ABOUT THIS TASK - Copy the part of the passage on intangible asset amortization that starts with "Let’s assume for" and goes on through "long-lived intangible assets were fully amortized.".

Let’s assume for Scenario One that management determined that the useful lives for the developed technology, trade names, and customer relationships is 10 years, indefinite lived, and 20 years, respectively. Based on the Fair Values of the intangible assets and the assigned useful lives, the annual amortization would be $22.3 million for the first 10 years and would impact future net income every year until all the long-lived intangible assets were fully amortized.
Similar to Scenario One, let’s assume in Scenario Two that management determined that the useful lives for the developed technology and customer relationships is 10 years and 20 years, respectively. In this scenario, management decided they would phase out use of the acquired trade name over the next 10 years as they transition all the acquired products and future products to the trade names previously owned by the Acquirer. Based on discussions with their valuation professionals and auditors, it is determined that market participants would follow a similar strategy. Let’s assume the trade names in this scenario have a Fair Value of $35 million. As summarized in the table below, the annual amortization would be $25.8 million for the first 10 years in this scenario and again would impact net income until all the intangible assets were fully amortized.

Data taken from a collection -
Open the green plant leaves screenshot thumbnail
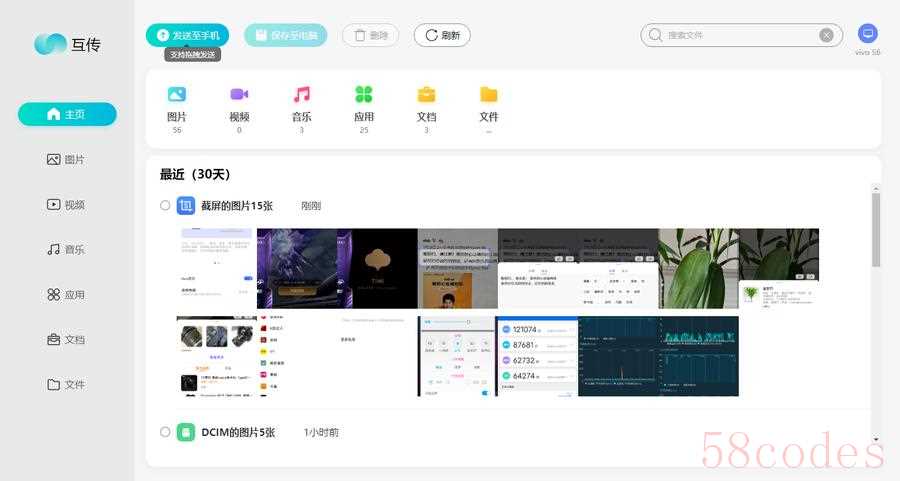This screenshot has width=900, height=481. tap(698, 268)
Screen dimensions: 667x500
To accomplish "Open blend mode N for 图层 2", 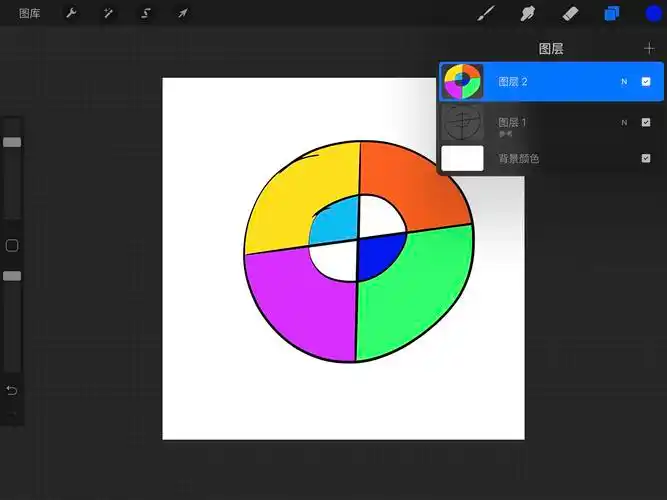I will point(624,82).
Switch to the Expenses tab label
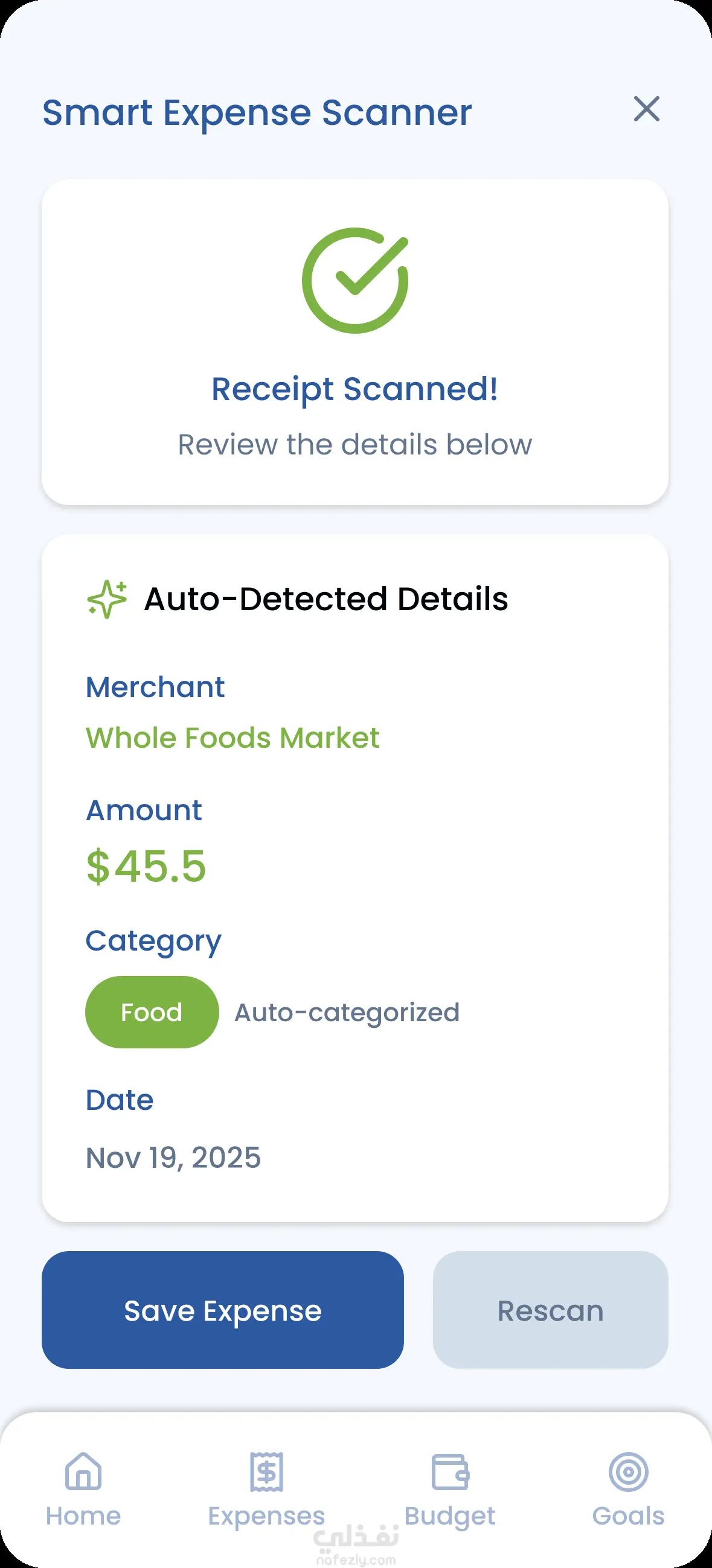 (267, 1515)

TASK ANSWER -
Let’s assume for Scenario One that management determined that the useful lives for the developed technology, trade names, and customer relationships is 10 years, indefinite lived, and 20 years, respectively. Based on the Fair Values of the intangible assets and the assigned useful lives, the annual amortization would be $22.3 million for the first 10 years and would impact future net income every year until all the long-lived intangible assets were fully amortized.